5.  What’s the monthly premium? This is usually what sticks out most in a plan- how much you’ll have to pay every month for coverage, regardless of whether you’re using any services that month the plan offers. Lower premiums can certainly be better, but sometimes a higher monthly premium may mean richer benefits, such as lower copays, and the cost-savings on a lower copay could make the higher premium worth it. However, sometimes a high monthly premium can be deceptive. Say you’re looking for a “Cadillac plan” with a high monthly premium but really low copays on every service.
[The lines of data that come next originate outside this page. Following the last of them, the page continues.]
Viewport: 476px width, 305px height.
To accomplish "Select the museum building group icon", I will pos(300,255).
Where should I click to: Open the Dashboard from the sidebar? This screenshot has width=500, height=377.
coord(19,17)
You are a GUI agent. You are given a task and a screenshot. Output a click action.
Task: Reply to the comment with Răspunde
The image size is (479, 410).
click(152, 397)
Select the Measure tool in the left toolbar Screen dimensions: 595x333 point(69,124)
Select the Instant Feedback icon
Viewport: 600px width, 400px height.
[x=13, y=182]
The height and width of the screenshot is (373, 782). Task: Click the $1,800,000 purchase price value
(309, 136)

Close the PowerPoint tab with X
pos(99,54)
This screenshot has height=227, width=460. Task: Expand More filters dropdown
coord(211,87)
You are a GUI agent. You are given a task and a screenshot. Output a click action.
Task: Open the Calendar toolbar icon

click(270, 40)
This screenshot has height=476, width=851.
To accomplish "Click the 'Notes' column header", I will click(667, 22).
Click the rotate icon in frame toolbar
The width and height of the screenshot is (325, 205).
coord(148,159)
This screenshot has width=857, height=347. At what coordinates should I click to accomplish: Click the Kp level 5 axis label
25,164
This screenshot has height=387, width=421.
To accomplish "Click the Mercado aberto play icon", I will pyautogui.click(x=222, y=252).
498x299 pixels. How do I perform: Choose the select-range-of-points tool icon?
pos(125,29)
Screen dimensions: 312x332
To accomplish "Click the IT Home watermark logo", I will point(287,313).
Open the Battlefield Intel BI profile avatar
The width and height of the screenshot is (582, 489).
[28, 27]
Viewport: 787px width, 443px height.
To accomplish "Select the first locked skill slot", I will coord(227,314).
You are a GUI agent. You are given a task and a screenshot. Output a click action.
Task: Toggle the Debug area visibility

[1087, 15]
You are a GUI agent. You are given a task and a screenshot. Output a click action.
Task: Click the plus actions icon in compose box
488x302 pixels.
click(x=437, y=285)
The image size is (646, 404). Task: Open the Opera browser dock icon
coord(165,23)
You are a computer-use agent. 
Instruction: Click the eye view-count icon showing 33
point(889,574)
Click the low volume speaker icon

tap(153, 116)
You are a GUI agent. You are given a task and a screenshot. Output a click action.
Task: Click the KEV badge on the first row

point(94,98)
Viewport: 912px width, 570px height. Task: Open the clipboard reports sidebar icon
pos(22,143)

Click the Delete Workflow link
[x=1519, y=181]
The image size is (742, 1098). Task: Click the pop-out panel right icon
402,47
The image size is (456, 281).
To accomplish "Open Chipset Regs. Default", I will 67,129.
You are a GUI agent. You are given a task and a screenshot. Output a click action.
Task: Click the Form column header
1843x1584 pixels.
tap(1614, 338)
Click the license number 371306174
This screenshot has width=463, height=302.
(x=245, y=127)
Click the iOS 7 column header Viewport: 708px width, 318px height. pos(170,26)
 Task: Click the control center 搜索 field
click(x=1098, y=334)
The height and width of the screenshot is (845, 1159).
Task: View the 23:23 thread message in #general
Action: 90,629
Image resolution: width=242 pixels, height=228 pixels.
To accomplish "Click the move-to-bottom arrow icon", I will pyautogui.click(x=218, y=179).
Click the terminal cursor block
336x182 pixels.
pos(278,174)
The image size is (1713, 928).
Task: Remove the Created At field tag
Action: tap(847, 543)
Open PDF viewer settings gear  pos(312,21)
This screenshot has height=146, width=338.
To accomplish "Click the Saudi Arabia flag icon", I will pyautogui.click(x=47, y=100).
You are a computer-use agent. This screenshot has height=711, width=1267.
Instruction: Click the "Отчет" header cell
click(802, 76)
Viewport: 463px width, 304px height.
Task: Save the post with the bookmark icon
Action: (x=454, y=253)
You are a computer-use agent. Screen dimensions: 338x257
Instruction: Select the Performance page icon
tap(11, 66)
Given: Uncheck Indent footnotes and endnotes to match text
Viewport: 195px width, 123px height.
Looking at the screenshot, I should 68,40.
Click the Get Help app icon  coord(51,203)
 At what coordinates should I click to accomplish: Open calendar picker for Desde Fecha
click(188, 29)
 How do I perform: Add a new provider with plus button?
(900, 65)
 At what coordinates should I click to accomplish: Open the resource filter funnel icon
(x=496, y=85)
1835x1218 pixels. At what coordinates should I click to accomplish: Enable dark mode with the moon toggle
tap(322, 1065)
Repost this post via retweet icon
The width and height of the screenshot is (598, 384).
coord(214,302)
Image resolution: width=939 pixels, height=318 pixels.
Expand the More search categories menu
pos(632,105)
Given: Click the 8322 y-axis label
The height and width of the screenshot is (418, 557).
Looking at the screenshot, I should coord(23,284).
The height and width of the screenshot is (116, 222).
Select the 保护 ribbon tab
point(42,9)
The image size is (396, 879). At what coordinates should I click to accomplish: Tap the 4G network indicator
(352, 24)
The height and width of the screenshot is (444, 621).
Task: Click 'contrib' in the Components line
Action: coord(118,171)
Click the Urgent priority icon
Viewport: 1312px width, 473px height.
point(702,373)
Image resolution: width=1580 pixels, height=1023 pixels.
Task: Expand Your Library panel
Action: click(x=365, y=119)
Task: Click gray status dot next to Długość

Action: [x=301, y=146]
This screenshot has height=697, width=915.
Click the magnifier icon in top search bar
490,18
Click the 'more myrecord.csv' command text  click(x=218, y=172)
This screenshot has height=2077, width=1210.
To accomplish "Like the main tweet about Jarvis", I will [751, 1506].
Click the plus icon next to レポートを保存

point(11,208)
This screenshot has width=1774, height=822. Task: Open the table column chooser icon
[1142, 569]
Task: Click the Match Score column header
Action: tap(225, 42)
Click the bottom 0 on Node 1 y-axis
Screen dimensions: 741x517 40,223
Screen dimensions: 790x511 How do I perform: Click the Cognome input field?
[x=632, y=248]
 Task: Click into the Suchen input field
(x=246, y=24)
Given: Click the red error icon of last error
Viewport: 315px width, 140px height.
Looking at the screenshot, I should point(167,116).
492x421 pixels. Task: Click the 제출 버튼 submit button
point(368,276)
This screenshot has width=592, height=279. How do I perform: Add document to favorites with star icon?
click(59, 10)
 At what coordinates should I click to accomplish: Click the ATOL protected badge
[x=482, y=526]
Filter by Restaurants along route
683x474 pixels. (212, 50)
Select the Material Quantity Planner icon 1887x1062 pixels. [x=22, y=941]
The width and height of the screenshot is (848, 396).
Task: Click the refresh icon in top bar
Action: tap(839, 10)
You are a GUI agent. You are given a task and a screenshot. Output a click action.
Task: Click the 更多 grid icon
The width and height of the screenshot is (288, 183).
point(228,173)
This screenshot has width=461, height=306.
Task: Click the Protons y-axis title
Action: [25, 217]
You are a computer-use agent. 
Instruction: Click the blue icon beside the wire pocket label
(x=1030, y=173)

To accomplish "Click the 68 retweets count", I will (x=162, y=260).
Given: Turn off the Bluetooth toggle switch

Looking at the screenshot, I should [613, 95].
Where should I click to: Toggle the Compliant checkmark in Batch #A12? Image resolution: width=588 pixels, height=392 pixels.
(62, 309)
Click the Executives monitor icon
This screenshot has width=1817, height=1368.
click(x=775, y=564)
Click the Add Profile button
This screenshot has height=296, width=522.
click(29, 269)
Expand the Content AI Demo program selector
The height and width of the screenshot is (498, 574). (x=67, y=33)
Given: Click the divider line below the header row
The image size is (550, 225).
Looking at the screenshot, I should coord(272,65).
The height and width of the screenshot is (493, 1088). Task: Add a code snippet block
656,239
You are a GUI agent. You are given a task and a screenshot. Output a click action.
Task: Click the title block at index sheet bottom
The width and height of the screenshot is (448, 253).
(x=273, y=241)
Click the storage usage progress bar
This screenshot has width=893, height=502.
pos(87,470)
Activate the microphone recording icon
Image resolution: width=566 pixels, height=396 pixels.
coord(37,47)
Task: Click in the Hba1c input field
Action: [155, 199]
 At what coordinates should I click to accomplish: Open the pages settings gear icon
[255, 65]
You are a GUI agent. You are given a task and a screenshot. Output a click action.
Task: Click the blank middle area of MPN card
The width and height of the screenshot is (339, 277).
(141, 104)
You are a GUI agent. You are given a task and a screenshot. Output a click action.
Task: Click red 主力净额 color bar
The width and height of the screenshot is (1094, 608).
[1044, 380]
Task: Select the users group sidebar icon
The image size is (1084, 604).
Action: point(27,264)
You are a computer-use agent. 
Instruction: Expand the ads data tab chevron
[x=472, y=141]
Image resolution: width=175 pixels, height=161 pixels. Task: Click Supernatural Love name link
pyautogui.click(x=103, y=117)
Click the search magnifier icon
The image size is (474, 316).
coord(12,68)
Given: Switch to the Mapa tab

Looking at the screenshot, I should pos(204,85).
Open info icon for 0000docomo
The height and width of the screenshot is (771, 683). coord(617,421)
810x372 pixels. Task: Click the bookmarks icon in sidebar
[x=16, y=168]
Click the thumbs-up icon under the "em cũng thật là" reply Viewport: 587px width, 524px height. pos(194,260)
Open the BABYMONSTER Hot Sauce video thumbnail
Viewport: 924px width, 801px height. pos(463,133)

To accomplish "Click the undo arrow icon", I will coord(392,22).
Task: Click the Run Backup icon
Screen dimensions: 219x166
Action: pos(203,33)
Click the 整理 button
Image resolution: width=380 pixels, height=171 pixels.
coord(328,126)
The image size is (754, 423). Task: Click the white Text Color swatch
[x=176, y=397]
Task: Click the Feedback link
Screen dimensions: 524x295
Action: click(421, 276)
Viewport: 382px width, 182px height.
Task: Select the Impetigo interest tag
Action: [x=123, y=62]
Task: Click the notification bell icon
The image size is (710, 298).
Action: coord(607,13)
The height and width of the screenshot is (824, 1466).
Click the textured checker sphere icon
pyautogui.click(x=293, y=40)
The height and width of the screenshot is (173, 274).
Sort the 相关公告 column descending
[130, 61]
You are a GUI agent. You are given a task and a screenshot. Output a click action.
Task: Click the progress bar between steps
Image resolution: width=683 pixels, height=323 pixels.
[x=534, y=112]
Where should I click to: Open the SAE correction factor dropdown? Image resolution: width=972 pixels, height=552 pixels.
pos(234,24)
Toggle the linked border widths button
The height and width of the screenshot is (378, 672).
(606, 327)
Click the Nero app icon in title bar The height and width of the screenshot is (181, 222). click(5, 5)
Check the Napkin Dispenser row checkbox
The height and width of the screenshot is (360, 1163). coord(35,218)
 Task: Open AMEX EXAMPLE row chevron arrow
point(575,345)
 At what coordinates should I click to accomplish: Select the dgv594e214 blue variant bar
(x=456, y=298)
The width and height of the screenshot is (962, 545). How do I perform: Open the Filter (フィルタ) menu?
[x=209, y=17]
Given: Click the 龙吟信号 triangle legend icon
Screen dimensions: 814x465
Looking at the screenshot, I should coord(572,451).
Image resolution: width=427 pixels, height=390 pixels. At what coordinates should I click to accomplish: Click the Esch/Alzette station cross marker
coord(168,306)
That could be great, unless of course you don’t utilize those services often enough to warrant the high premium.  Sure, a $5 PCP copay is fantastic- but if you only see your PCP once or twice a year and don’t receive much care beyond that, is it really worth a premium $100 or more a month over another plan with a slightly higher PCP copay?

6. Does the plan offer emergency coverage outside of its network? If you travel often to another region or even another country and find yourself out of network, would the plan cover emergency care if you happen need it? Depending on your lifestyle and frequency of travel, this could be something you may want to consider.

7.  What do other people think of the plan and how is it rated? All things being equal, does Plan A or Plan B have a better reputation among its members? Ask a friend that’s a member for their experience. Is one plan known for having first-class customer service and another, well, not so much? Another great way to assess a plan’s reputation is through its Medicare Star Ratings. Plans are accessed each year by the Centers for Medicare and Medicaid Services (CMS) through a variety of Part A, B, and D measures, including member experience. Plans are then ranked on a 5-star scale based on the outcome of these measures. The more the stars, the better the plan’s reputation is. You can view plan Star Ratings any time onwww.medicare.gov.